<<<<
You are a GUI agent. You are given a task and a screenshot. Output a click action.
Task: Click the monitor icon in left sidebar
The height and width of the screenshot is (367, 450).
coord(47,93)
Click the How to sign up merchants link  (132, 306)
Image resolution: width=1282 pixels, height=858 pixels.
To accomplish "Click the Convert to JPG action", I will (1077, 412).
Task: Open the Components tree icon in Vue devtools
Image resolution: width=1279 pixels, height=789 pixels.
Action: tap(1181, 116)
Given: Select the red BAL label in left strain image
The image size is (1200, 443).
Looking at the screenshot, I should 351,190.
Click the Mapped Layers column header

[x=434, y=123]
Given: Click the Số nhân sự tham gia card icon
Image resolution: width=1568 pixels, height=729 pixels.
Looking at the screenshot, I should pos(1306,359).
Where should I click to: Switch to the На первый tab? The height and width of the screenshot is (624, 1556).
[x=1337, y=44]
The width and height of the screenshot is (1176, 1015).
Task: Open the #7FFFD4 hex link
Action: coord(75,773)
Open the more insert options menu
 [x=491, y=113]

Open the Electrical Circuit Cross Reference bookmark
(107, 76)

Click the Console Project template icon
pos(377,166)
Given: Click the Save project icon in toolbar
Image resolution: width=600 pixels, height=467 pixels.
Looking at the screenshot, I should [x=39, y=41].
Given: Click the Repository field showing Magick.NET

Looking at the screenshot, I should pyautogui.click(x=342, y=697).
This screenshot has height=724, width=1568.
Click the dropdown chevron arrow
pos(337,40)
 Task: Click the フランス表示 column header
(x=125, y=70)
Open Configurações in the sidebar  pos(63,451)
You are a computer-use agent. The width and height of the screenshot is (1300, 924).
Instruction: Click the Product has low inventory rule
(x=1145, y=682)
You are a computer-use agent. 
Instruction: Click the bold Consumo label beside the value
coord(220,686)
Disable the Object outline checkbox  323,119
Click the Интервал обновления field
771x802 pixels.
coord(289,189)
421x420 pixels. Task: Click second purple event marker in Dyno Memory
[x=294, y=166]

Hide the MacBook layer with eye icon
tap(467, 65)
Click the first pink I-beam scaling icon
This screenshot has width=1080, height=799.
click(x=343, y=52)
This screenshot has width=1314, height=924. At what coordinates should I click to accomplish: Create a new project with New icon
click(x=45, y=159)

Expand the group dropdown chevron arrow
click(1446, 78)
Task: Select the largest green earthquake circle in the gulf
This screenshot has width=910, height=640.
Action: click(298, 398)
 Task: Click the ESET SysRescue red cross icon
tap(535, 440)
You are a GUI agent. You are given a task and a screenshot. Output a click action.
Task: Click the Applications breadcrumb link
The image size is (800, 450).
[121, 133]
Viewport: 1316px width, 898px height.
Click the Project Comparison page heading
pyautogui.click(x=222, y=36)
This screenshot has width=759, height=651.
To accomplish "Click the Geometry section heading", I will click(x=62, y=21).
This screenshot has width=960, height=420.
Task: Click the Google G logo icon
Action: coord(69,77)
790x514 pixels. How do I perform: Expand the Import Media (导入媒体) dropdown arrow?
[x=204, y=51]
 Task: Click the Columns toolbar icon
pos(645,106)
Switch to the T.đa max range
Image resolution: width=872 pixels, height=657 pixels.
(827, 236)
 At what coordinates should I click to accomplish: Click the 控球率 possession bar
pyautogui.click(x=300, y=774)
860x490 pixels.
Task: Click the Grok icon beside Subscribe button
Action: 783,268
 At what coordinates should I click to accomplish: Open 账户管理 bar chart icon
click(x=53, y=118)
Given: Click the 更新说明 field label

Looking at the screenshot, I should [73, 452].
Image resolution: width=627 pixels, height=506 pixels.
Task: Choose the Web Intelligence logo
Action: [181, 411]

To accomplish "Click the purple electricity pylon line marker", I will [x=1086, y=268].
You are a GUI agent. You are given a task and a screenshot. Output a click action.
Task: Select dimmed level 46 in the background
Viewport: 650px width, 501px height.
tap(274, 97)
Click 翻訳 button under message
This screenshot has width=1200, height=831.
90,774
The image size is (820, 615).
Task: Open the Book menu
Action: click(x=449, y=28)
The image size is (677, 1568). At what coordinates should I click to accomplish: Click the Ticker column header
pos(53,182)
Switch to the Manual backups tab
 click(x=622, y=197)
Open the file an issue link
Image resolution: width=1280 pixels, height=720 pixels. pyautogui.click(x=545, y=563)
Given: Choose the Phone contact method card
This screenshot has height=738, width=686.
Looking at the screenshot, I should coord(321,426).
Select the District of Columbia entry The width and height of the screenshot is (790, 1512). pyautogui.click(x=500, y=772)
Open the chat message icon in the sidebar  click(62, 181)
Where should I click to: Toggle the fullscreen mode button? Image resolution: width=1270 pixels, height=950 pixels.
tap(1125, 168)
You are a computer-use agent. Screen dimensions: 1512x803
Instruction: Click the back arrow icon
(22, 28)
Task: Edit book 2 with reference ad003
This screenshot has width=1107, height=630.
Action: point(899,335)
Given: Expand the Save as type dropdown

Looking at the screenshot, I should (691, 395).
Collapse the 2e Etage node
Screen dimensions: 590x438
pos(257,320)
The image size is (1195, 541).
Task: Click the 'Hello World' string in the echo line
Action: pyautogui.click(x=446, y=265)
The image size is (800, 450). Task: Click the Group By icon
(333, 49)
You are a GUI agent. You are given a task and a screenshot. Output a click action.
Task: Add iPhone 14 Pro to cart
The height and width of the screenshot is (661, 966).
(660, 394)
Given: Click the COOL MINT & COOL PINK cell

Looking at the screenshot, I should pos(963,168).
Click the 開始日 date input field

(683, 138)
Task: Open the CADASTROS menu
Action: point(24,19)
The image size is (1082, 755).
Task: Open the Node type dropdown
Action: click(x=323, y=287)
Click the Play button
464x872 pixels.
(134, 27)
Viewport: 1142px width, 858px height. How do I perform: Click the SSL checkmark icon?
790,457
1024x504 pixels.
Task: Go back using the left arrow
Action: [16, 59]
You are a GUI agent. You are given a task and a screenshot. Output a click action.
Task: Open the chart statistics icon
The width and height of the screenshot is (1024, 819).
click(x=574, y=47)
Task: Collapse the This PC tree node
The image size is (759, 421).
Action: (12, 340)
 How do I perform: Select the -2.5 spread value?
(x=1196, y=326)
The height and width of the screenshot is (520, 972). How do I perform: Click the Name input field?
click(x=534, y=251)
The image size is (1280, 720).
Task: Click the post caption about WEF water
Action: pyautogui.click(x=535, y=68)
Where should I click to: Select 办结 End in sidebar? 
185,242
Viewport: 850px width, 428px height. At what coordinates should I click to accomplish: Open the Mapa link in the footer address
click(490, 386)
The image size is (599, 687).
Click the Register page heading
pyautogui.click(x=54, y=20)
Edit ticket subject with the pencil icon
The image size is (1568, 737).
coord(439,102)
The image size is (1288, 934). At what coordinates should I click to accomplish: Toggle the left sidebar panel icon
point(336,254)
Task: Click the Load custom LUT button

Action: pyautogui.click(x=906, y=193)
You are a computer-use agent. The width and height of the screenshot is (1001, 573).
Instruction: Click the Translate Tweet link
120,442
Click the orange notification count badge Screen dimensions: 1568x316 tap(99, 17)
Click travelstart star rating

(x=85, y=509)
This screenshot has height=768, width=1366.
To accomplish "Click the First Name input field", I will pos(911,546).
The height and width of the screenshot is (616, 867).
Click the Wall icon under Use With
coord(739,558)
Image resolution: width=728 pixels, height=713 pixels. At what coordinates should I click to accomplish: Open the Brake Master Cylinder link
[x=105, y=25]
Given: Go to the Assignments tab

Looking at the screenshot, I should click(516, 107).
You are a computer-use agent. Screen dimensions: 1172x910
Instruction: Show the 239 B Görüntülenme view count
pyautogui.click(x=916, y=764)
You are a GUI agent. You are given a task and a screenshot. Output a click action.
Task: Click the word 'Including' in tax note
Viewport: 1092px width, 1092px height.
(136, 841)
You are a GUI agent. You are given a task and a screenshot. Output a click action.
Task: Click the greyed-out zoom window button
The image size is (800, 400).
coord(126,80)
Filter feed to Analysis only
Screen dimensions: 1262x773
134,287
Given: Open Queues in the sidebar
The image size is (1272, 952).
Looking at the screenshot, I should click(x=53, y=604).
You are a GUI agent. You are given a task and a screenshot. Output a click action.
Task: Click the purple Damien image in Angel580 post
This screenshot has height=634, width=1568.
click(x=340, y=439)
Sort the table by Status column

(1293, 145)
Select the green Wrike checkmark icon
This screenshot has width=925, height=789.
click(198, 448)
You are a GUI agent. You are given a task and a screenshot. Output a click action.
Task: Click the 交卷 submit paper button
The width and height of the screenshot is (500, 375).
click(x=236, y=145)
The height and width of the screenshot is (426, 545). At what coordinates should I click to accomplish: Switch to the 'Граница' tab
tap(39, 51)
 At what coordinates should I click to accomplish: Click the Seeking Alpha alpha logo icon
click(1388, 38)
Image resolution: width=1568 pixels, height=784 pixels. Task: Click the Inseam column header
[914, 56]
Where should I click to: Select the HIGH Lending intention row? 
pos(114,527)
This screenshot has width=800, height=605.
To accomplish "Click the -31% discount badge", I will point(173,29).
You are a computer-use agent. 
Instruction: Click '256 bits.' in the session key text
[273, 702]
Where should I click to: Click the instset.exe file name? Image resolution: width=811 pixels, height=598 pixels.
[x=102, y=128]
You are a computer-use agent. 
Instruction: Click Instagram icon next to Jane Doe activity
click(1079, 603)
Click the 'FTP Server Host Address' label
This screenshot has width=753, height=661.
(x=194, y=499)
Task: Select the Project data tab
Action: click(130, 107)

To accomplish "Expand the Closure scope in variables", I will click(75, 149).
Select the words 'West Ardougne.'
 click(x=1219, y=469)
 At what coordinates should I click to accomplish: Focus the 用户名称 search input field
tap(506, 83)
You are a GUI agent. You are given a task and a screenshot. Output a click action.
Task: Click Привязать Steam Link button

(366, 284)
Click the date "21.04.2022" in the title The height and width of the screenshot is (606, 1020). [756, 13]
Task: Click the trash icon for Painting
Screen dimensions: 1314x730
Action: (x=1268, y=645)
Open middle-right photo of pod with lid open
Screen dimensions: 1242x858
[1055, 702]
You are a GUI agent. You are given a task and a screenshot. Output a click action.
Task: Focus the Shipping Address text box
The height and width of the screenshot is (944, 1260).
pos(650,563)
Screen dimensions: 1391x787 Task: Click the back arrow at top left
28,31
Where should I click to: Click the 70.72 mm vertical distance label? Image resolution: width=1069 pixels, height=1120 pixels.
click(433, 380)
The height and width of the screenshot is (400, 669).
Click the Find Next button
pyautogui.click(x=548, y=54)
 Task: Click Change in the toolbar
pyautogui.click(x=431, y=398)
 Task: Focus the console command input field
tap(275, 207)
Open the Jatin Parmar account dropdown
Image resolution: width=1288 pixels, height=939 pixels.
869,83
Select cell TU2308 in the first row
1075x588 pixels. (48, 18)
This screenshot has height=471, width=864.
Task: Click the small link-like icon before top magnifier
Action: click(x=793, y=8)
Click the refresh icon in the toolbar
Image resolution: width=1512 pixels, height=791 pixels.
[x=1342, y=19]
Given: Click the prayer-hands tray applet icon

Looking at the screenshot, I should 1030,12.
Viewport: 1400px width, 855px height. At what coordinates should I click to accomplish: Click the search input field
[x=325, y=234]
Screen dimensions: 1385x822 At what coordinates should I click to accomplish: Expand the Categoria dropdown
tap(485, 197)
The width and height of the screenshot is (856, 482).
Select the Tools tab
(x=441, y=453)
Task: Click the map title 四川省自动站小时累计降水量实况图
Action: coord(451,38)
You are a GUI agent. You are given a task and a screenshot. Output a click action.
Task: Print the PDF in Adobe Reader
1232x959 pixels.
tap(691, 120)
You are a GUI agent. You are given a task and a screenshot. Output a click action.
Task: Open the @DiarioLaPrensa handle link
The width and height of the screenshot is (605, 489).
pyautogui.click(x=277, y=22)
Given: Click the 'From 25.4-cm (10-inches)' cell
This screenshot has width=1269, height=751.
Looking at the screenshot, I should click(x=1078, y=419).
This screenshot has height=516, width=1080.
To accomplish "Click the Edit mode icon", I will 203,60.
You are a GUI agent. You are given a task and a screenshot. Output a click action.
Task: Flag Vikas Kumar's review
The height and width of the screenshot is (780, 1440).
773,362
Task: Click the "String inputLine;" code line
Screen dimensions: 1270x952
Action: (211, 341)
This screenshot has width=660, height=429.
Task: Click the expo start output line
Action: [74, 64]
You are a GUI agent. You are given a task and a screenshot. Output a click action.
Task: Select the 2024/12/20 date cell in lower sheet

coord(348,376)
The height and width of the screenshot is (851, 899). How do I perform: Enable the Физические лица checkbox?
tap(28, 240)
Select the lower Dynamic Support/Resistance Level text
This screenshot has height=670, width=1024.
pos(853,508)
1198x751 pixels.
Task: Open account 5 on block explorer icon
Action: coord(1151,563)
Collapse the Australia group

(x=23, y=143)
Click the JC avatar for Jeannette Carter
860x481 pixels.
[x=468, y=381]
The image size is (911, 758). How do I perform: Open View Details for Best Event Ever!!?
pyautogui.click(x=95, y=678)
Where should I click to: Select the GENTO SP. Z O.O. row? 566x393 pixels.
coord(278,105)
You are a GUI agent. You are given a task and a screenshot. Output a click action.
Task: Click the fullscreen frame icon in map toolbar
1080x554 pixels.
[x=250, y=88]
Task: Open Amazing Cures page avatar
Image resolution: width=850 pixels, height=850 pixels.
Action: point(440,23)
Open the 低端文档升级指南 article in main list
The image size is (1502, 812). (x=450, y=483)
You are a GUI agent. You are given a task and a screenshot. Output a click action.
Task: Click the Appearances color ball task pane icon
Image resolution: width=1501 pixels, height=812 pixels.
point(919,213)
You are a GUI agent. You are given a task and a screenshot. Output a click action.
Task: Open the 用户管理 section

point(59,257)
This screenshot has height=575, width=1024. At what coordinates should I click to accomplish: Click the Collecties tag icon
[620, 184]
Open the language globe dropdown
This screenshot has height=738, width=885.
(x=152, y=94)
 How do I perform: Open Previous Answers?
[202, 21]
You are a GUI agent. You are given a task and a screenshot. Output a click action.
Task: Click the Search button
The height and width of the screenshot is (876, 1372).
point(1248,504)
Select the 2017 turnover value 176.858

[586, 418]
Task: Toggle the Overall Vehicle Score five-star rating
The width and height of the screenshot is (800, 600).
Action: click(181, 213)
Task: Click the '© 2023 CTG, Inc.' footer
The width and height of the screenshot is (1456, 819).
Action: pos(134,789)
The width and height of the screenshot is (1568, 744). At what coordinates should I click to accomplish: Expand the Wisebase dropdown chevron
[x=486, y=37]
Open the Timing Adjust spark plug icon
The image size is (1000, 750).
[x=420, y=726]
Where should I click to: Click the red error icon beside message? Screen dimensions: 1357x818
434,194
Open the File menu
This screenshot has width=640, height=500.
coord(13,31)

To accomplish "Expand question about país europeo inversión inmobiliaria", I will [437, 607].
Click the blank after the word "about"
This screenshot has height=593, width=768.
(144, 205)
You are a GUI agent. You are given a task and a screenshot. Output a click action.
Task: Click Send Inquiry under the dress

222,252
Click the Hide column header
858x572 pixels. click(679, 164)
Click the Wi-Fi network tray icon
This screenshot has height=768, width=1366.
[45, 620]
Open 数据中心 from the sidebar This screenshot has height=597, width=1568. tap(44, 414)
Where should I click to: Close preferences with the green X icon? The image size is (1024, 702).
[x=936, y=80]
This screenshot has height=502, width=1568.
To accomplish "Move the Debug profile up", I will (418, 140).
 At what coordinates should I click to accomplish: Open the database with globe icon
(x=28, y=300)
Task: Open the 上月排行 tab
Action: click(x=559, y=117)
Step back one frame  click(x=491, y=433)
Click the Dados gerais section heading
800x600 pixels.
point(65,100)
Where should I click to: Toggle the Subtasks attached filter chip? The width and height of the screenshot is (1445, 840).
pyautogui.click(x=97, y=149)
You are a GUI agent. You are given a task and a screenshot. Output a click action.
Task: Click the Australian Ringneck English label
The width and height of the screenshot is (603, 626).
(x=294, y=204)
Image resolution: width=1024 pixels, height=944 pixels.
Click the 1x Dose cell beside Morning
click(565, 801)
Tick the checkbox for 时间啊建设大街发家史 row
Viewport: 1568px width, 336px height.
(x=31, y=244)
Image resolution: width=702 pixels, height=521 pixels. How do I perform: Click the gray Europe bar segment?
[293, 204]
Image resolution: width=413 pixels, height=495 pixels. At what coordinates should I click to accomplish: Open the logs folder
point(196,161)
>>>>
**EXERCISE REQUIREMENTS**
Where does the string "tree" appear in the records above? Return every line that holds it.

**WRITTEN RESPONSE**
Task: Open the Components tree icon in Vue devtools
Task: Collapse the This PC tree node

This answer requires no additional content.